The first box was installed in Woodburn, Indiana last month and the second in Michigan City this month.
The boxes are similar to incubators in that they are padded, heated boxes, but also feature a device that notifies workers whenever a baby is placed inside. Emergency personnel are to remove the baby from the box within five minutes of the notification, and the child is then cared for and placed into the hands of Child Protective Services.
Kelsey has found support to help pay for the installation of other boxes, as one organization has stated that it will fund the first 100 safe haven boxes in Indiana. The fire departments at which the boxes have been installed thus far are also on board.
“Anything we can do to make that specific situation better,” Wes Rogers, captain at the Cool Spring Fire Department, told the Indianapolis Star. “We try to do it every day with running our calls, fighting fires and helping sick people.

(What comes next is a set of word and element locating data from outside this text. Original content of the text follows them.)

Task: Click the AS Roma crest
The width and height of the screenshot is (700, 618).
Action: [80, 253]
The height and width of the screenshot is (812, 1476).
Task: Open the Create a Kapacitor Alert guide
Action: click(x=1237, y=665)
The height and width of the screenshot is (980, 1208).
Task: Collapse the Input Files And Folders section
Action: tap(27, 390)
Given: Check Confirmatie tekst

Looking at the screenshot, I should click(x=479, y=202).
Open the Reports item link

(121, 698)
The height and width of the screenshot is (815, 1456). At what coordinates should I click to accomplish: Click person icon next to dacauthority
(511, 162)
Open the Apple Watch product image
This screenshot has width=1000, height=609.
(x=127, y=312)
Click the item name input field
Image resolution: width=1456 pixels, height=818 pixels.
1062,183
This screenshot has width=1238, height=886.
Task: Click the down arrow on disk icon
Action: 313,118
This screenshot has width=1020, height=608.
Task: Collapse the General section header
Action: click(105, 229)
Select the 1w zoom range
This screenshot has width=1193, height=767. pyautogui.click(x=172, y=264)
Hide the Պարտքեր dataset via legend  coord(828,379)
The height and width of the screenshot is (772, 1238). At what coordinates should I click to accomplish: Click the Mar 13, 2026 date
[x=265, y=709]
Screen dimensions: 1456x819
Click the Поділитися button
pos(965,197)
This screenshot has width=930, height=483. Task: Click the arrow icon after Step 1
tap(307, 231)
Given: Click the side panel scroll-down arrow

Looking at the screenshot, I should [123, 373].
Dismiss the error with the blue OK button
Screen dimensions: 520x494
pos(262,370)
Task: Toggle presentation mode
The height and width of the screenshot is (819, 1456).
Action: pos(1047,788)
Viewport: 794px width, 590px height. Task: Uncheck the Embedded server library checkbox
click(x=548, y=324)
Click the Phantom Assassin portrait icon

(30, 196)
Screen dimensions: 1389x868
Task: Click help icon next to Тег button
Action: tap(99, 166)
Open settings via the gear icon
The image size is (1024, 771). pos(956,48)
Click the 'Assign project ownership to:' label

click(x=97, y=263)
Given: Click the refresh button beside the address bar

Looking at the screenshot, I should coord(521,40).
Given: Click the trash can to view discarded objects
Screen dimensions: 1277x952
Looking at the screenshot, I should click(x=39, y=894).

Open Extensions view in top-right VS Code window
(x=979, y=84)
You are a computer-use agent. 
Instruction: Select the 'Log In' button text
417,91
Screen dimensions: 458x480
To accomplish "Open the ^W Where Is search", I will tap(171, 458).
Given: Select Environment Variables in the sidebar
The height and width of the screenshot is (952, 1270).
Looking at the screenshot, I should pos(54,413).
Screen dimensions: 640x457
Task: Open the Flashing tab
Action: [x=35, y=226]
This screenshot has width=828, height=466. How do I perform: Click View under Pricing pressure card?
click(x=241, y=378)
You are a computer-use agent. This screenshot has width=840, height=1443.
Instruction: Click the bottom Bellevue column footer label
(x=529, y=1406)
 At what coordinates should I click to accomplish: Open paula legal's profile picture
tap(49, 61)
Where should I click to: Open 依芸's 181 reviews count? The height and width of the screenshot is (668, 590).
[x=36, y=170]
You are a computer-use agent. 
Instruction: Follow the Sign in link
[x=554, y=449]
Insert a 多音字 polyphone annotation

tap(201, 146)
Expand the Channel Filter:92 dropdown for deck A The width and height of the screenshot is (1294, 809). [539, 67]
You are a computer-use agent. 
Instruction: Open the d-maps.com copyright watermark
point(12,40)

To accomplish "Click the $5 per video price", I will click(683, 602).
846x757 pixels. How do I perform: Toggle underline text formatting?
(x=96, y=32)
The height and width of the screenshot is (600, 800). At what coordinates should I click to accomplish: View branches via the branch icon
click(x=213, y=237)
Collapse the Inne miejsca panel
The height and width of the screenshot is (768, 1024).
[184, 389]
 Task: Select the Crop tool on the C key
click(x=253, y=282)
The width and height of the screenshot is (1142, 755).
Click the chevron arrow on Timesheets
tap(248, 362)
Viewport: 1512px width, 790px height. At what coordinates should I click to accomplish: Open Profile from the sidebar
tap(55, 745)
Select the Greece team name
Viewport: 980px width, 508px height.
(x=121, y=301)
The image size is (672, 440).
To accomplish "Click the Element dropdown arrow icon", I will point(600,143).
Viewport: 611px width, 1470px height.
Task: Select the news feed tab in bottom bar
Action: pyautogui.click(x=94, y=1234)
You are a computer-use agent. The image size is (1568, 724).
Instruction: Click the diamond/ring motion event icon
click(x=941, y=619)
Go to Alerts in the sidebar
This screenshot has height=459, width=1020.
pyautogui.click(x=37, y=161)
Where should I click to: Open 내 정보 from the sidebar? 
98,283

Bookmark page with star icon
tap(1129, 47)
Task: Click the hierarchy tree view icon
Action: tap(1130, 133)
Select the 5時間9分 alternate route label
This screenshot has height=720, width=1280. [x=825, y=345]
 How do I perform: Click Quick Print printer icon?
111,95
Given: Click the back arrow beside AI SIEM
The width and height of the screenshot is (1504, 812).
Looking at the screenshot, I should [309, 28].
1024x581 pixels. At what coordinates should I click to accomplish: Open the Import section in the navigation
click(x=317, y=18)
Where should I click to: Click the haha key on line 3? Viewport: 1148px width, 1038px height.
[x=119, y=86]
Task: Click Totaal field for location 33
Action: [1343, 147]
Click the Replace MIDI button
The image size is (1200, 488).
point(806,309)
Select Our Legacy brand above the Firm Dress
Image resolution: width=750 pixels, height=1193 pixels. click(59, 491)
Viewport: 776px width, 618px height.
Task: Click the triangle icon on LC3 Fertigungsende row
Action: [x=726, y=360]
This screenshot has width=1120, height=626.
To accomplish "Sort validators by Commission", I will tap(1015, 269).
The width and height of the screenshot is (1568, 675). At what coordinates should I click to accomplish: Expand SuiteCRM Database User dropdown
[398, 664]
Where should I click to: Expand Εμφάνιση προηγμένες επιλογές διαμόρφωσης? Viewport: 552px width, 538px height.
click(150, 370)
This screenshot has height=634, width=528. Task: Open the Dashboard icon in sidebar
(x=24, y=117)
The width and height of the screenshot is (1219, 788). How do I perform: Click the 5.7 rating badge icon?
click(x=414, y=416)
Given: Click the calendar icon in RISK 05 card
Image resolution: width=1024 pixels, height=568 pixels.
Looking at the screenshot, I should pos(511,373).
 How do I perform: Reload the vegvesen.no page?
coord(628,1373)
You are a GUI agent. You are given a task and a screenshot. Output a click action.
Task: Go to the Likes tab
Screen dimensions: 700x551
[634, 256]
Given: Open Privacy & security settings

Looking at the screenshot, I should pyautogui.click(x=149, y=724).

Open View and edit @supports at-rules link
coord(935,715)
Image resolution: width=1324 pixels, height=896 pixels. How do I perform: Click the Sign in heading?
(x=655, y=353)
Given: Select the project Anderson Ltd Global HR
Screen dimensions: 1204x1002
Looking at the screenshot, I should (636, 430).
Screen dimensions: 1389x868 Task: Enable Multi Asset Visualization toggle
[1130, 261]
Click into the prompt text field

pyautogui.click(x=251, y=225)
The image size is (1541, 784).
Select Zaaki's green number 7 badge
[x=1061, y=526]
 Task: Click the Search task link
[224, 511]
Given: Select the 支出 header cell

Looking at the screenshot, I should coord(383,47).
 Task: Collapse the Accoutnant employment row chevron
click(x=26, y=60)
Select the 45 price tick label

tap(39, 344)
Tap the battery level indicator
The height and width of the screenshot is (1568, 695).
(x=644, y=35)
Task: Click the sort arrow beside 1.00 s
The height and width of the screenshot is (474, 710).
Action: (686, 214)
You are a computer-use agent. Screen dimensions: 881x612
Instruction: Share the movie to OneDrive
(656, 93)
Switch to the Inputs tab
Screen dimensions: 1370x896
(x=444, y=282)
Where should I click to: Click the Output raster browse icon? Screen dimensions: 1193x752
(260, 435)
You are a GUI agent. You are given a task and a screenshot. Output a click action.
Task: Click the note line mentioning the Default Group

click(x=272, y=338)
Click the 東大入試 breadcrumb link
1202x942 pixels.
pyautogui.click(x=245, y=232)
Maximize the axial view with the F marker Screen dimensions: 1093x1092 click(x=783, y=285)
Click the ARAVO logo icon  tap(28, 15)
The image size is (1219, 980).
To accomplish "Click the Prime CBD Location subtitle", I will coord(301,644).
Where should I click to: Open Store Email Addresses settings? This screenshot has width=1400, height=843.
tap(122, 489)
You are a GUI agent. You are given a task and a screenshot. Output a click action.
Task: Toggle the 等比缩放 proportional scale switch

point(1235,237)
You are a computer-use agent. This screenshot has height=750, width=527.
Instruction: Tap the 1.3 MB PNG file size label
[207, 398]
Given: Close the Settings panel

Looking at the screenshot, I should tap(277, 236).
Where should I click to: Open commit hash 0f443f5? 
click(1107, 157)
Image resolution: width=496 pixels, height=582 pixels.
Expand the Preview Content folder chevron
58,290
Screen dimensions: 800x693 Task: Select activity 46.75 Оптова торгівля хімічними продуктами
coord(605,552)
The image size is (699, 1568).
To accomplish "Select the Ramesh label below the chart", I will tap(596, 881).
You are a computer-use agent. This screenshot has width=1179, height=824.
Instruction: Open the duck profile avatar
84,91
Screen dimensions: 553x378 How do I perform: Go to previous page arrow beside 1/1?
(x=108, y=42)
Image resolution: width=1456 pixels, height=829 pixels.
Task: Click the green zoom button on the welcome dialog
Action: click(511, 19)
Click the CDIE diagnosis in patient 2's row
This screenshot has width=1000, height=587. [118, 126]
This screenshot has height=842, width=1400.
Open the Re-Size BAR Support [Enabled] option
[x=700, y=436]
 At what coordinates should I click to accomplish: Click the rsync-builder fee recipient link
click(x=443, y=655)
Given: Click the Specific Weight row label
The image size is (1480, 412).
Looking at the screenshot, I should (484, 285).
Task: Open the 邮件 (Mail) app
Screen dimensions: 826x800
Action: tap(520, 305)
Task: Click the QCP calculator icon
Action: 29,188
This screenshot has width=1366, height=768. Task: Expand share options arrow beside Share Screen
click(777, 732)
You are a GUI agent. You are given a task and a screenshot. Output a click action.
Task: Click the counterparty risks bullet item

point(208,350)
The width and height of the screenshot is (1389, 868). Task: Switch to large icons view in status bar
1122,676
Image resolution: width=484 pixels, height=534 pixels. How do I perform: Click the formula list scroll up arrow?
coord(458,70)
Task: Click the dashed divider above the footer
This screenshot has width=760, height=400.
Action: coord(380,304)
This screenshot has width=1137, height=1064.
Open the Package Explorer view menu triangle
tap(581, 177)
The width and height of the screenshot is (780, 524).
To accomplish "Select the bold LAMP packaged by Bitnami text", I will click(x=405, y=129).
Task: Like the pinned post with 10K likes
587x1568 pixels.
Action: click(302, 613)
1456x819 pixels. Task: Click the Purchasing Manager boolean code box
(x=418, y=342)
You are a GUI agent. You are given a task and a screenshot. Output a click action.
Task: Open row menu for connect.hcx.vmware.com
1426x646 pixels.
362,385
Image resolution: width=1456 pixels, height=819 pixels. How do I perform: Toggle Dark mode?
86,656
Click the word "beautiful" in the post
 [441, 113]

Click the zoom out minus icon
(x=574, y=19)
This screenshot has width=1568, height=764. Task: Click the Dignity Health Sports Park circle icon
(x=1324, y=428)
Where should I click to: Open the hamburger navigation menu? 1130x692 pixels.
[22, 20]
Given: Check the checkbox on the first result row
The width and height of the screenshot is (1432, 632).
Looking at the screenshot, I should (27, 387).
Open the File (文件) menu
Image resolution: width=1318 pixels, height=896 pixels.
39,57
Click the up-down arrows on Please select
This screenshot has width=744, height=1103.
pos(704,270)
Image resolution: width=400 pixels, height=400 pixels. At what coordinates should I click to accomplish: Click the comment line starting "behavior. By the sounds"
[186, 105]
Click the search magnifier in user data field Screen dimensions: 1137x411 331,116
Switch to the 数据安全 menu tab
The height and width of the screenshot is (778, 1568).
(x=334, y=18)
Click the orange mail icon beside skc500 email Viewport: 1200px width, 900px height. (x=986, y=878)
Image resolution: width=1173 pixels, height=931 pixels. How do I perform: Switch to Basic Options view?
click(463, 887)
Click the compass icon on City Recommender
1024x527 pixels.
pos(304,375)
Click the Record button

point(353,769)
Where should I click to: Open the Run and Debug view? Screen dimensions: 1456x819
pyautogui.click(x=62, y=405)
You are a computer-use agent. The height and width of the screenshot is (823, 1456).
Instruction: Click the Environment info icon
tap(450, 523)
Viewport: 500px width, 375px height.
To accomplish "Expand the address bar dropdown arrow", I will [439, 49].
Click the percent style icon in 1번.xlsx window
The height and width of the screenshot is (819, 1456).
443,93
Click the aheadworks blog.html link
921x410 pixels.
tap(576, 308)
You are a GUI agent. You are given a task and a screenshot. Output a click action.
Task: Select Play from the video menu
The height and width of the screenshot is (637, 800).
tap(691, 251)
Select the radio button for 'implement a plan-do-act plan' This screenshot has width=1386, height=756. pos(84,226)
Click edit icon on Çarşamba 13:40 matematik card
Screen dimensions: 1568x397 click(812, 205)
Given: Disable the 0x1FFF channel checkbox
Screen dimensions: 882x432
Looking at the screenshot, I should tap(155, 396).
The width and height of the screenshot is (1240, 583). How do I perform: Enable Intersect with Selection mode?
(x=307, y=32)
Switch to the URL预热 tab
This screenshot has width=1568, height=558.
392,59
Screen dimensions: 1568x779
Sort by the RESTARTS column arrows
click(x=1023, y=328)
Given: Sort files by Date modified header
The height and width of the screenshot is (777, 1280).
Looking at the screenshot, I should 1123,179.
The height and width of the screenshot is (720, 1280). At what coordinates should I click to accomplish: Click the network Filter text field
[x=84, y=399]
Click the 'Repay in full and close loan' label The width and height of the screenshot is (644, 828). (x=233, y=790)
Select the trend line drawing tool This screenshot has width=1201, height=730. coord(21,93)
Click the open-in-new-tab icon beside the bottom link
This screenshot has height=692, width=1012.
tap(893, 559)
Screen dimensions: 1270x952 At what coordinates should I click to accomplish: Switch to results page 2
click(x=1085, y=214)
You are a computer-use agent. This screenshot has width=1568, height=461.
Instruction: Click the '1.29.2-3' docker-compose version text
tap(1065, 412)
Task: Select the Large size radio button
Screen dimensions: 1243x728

This is just another way to help.”
While the State Department of Health has previously opined that there are “no standards or protocols that can ensure the safety of children placed in these devices,” Kelsey states that the boxes have been tested and improved to alleviate any concerns.
“We have listened to all the concerns and listened to all the criticisms, and it’s helped us improve the box,” she said. “We’ve never lost focus on our goal. It’s to save these babies that are abandoned.”
As previously reported, a similar effort has been launched in Kennesaw, Georgia by two women who lead “The Hope Box.” The women were inspired by the documentary “The Drop Box,” which tells the true story of South Korean pastor Lee Jong-rak, who is credited with saving countless abandoned babies who might have otherwise have died after being left on the streets by their mothers.
“Being that we are the number one state in America for sex-trafficking, there’s a rise in women becoming pregnant through this and not knowing what to do with their babies,” co-founder Tiffany Turolla told WXIA-TV in November.
The women have partnered with Embracing Life Adoption Agency, which will help to find adoptive parents for the children.
“The goal is to, even if we just saved one. One child, then that’s one child that had a chance,” co-founder Sarah Koeppen said.
Kelsey says that she is thankful that her mother gave her life despite being pressured to abort, and wears a diamond around her neck to remember her daily.
“She is my hero. She truly is,” she said. “Life is sacred. Life is precious. Life is a gift. Thank you, Lord, for my birth mother.”